■ **WHAT THE TASK REQUIRES**:
Only the lines below starting at the one containing "Select the Neutral" and ending at the one containing "Click the Steam" belong in the answer, each copied exactly.

-- DATA IN THIS EXERCISE follows --

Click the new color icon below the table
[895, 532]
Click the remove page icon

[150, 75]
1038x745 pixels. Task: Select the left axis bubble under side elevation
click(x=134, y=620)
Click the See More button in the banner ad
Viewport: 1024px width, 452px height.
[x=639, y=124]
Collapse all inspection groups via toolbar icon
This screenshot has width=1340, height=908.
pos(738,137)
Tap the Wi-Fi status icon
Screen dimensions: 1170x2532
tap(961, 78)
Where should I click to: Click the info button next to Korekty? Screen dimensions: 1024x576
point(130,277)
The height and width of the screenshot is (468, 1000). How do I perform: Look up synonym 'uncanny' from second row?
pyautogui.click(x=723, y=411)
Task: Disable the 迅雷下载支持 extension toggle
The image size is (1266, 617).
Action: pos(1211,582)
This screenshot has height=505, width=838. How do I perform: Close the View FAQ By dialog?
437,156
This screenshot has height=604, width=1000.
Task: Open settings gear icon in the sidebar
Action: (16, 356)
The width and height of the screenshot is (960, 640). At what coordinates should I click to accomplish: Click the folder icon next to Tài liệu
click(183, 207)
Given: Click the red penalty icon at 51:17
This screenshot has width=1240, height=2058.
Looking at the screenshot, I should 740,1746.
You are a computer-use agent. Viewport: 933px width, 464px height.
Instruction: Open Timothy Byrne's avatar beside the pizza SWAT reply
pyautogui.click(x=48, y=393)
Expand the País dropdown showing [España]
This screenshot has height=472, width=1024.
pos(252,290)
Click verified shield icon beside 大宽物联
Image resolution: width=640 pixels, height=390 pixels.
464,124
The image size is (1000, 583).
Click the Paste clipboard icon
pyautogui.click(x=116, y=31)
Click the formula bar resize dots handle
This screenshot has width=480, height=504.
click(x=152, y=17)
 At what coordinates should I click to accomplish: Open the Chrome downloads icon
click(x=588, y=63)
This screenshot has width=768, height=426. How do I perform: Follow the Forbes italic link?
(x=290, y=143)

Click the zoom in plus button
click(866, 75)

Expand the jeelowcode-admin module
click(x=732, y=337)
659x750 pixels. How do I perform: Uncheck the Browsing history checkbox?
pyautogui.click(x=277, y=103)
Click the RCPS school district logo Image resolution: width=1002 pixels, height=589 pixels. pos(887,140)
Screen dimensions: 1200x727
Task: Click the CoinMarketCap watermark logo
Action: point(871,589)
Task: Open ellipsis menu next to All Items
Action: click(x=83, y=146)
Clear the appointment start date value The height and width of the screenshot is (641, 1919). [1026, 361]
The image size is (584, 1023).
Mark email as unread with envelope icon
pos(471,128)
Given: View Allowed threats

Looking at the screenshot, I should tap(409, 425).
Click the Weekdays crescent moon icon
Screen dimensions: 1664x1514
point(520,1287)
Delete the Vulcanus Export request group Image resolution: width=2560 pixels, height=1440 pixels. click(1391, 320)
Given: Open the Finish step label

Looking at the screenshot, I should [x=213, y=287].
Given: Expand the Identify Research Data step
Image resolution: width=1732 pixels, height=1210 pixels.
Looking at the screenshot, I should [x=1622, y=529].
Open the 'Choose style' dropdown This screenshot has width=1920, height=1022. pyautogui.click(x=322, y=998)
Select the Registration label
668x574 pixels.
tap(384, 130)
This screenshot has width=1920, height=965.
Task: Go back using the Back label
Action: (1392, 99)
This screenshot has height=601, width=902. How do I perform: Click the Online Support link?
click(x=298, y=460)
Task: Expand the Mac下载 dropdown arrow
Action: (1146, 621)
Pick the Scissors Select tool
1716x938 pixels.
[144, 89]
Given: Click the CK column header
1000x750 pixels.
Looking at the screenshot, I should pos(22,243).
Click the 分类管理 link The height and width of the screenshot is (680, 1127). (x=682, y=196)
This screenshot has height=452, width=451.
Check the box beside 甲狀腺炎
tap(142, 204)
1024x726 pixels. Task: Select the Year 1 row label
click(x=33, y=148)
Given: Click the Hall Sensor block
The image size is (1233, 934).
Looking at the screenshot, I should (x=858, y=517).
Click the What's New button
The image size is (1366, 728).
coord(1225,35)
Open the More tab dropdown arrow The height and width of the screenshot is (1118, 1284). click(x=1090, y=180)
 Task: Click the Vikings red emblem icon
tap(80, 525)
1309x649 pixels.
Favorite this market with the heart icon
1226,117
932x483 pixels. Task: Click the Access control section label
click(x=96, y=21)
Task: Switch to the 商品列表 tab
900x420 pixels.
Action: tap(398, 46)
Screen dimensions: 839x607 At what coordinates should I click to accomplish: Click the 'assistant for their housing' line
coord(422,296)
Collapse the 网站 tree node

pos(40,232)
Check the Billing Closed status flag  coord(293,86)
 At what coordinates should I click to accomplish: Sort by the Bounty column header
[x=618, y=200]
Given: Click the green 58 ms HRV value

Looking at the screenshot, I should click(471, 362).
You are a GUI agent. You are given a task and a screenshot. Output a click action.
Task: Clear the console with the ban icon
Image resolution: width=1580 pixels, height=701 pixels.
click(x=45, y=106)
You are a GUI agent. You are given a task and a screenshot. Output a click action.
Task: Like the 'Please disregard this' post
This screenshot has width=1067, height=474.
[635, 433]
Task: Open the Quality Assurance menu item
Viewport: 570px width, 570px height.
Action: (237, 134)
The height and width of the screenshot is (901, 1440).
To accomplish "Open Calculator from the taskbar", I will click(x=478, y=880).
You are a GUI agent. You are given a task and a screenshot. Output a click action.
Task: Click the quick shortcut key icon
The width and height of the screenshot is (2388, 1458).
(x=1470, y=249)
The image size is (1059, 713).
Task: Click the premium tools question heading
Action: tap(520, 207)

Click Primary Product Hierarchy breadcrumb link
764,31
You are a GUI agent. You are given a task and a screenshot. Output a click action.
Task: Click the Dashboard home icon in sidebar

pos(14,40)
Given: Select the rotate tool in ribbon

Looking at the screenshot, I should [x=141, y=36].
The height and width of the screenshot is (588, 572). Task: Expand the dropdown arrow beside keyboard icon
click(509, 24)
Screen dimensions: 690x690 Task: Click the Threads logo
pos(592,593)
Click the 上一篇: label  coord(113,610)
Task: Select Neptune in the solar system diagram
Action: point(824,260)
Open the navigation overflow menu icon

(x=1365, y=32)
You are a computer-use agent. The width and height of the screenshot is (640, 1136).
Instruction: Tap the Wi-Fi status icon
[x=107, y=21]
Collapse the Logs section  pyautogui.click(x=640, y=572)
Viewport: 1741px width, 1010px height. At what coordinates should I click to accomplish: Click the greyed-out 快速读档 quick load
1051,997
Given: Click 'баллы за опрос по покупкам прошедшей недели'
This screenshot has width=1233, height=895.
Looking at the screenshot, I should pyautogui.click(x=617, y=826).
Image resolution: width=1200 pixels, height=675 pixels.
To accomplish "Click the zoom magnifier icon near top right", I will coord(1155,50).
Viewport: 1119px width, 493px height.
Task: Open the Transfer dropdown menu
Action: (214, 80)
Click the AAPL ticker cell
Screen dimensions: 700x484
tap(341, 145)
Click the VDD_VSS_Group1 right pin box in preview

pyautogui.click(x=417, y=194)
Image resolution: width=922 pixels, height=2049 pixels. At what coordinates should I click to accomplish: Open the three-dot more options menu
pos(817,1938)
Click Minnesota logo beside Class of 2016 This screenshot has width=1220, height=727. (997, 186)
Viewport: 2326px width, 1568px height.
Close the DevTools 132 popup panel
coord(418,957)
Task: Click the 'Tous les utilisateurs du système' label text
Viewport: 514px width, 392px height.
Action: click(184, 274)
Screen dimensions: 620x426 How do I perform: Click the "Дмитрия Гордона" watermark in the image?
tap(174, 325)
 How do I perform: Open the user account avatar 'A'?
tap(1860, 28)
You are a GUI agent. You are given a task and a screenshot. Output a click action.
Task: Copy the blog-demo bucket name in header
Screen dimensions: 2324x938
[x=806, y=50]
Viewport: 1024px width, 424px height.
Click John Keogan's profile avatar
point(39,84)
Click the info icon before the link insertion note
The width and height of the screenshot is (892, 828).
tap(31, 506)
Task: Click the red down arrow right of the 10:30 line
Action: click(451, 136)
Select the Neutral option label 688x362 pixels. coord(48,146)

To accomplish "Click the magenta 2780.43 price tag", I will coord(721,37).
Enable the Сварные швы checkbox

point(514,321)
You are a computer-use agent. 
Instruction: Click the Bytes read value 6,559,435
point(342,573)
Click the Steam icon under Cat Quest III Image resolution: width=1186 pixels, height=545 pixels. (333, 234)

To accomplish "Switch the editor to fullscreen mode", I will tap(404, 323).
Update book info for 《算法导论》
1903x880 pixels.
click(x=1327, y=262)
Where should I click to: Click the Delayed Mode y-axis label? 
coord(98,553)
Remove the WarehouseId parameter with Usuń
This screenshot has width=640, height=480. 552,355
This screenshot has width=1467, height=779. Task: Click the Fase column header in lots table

-- DATA IN THIS EXERCISE concluded --

■ **RESULT OF THIS TASK**:
Select the Neutral option label 688x362 pixels. coord(48,146)

To accomplish "Click the magenta 2780.43 price tag", I will coord(721,37).
Enable the Сварные швы checkbox

point(514,321)
You are a computer-use agent. 
Instruction: Click the Bytes read value 6,559,435
point(342,573)
Click the Steam icon under Cat Quest III Image resolution: width=1186 pixels, height=545 pixels. (333, 234)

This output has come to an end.